With The Prestige, our two “heroes” are literally writing the story as we watch it, presenting versions of themselves in which they are by turns a tormented genius misunderstood in his time, and an anguished, wronged man who deserves bloody vengeance.
They’re both wrong, or they’re both right, or they’re both so lost in the morass that comes with living your life in an illusion.
“You two deserve each other,” Johansson sneers in one climatic moment, and it’s telling that no one argues with her in that scene. Christopher Nolan, one of the most notoriously obsessive and controlling directors working in modern mainstream cinema, made a movie about the endgame of obsession and a need for control, and all he found was fire, blood, and grief.
Or is that all there is?

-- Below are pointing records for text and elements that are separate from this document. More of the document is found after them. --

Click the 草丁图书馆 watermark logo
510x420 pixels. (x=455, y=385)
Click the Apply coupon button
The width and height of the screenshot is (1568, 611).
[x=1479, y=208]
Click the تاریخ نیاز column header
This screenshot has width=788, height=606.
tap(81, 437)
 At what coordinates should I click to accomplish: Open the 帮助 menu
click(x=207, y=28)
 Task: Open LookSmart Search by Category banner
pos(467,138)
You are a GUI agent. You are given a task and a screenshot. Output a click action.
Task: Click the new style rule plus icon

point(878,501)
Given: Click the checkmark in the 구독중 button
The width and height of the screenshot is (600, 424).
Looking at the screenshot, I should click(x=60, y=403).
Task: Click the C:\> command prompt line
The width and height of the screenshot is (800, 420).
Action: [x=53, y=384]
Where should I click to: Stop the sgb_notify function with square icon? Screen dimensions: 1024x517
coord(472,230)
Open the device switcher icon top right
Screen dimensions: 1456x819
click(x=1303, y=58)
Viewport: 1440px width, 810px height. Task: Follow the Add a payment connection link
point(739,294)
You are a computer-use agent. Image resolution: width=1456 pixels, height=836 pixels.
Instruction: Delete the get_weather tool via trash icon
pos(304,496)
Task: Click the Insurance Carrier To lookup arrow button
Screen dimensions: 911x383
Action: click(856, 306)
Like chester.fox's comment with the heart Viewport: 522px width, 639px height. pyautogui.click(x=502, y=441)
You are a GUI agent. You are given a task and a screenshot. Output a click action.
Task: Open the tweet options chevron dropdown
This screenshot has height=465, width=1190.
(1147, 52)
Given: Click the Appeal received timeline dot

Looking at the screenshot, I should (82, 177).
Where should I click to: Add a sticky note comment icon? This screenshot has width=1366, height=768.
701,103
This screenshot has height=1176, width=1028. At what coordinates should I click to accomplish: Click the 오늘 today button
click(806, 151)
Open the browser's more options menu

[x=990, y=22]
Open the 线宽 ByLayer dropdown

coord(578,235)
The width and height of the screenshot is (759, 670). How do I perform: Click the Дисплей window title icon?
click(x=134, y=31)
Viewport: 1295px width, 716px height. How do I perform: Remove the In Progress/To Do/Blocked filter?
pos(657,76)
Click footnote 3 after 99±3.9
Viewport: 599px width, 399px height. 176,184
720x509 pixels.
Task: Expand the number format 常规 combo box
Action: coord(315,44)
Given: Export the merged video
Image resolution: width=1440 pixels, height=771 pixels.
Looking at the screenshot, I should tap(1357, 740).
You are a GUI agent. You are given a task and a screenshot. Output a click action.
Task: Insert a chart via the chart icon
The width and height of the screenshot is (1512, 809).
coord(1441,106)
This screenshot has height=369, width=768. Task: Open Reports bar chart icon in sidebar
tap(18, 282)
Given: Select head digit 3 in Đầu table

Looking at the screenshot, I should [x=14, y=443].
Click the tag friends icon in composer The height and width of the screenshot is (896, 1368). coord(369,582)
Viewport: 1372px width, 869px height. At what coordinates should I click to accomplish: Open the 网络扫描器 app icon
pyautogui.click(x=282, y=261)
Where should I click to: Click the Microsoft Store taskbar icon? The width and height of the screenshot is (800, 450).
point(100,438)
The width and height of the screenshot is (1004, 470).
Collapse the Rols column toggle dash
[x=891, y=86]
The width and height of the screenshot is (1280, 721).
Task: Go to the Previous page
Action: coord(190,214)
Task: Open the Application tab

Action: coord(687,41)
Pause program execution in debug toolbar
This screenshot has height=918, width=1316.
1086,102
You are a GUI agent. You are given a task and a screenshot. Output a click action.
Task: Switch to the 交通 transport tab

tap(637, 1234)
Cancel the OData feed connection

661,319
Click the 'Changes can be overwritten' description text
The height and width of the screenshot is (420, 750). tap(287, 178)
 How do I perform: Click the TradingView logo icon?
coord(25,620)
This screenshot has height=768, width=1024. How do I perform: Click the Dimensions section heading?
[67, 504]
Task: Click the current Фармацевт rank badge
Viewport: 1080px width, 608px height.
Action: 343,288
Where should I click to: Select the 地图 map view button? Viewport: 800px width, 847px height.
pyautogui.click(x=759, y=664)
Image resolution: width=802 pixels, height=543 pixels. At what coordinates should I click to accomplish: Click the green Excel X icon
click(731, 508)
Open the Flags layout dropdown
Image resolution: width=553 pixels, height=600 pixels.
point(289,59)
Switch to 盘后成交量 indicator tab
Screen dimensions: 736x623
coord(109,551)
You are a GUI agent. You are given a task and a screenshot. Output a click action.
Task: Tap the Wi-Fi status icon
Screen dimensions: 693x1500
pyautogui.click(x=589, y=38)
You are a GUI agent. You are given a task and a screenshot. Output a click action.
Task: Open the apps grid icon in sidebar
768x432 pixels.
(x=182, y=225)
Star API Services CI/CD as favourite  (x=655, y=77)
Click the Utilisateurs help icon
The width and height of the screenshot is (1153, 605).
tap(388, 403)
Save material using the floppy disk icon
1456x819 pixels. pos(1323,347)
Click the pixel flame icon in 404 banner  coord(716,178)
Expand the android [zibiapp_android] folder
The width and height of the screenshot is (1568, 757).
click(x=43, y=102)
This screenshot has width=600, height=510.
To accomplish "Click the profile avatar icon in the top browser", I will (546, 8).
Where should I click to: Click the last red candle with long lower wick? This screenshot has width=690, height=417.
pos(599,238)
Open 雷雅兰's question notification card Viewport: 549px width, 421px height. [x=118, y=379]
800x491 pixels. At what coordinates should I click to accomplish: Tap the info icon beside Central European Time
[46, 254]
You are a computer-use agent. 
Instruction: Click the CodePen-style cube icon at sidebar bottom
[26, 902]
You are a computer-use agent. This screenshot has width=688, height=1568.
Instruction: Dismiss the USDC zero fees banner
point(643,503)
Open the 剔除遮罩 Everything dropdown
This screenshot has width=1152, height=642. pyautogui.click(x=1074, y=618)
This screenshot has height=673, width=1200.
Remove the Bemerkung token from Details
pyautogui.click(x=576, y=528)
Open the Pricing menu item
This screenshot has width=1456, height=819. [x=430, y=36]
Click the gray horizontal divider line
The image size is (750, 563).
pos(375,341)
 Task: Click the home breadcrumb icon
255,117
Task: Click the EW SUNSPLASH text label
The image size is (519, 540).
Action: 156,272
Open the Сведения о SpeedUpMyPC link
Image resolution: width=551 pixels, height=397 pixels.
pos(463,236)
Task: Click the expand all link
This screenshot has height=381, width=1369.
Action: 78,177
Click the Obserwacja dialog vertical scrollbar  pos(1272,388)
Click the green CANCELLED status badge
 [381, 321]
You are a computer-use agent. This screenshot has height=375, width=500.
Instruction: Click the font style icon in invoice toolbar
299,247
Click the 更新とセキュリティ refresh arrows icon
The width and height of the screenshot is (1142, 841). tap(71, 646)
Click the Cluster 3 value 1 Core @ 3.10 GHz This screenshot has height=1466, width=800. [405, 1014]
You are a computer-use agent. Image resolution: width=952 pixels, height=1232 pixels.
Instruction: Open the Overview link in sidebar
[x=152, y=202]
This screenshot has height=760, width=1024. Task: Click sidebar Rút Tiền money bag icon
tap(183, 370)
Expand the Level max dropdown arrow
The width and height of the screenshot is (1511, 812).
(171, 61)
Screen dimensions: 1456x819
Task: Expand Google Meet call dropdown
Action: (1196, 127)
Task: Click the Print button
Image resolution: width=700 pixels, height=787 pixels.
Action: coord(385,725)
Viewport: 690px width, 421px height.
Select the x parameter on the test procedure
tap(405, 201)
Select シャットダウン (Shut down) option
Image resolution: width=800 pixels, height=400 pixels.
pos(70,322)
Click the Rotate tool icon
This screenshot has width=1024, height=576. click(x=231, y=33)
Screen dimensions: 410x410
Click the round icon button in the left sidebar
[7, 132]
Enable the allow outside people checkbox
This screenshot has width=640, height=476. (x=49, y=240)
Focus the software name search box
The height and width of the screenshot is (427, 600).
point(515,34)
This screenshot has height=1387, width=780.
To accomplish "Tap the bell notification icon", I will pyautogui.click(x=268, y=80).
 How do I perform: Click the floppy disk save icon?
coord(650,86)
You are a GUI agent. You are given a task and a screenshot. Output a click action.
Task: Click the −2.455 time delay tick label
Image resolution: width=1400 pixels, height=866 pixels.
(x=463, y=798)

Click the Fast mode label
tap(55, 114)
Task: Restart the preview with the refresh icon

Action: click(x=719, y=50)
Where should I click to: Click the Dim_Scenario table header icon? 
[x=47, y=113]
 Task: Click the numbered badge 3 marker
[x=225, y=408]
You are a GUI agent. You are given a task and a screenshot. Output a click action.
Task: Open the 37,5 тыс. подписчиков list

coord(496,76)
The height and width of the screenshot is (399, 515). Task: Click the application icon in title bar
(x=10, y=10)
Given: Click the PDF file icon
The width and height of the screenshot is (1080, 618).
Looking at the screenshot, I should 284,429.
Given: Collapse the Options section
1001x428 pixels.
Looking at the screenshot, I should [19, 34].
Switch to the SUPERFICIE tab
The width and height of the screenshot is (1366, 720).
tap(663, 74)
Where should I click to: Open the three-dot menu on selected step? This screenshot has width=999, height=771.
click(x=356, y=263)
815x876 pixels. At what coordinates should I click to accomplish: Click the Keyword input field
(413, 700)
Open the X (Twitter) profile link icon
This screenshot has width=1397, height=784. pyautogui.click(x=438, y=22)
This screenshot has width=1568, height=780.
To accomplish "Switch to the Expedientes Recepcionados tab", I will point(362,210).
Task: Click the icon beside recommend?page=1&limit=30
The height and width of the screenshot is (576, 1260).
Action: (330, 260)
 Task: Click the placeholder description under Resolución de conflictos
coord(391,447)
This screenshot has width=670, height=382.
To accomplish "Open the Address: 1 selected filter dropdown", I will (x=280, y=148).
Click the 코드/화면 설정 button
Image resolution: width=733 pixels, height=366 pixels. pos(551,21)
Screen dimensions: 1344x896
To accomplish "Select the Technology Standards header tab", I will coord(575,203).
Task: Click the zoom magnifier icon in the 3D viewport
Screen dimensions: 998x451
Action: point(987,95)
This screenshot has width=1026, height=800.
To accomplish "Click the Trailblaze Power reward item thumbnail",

Angier dies unrepentant, lashing out at “Borden” for never “understanding why we did this.”
Perhaps the darkest, most troubling piece of The Prestige’s identity, and the aspect that marks it as Nolan’s ultimate manifesto, is the notion that all the suffering, sorrow, and loss that goes into a trick, into a story – maybe it was all worth it. Maybe grief and horror are the necessary ingredients to conjure awe, and for a certain kind of man, that price is worth paying if it means you get to fool an audience even if “only for a moment.”
Throughout his career, Christopher Nolan has strived to create such moments, and to make them last as long as possible, whether it’s dazzling the audience with massive, practical action sequences, or ensorcelling them with fragmented narratives and gasp-inducing twists and turns.
He’s like a magician who can’t help return to the stage again and again, searching for the trick that’s going to really wow them, really fool them. No matter how closely we watch.